TASK BRIEF → Within the listing below, count the lines that have the string "computer". Answer with that number only.

STUDY MATERIAL →
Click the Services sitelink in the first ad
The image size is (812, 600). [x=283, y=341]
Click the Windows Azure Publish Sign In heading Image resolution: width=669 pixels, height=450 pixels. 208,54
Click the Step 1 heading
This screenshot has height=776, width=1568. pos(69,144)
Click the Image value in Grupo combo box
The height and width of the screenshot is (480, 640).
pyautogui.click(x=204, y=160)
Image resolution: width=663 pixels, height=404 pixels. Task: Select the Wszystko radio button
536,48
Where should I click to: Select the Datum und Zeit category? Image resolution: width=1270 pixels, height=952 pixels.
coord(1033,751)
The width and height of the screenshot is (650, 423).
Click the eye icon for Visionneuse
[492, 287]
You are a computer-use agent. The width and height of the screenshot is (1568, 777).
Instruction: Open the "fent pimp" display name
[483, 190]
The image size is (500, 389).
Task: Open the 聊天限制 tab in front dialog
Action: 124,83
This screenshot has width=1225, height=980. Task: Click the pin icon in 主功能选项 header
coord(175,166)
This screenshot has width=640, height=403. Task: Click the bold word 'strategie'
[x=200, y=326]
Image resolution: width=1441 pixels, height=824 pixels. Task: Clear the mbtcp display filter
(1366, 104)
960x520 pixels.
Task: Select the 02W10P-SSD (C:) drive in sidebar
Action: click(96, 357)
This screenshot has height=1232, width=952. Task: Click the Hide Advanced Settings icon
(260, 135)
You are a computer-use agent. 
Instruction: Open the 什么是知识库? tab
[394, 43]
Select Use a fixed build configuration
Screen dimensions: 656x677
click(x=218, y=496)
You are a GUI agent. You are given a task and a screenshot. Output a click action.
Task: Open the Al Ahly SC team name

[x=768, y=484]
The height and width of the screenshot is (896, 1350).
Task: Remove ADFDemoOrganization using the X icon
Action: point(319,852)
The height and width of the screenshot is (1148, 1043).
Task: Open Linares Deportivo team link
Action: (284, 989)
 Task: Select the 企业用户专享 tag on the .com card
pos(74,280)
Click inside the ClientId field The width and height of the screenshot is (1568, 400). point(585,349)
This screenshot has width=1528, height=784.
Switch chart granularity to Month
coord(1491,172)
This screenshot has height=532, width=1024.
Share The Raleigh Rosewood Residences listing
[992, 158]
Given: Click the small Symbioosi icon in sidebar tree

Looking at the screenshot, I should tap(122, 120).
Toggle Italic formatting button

RESULT FOR THIS TASK → 2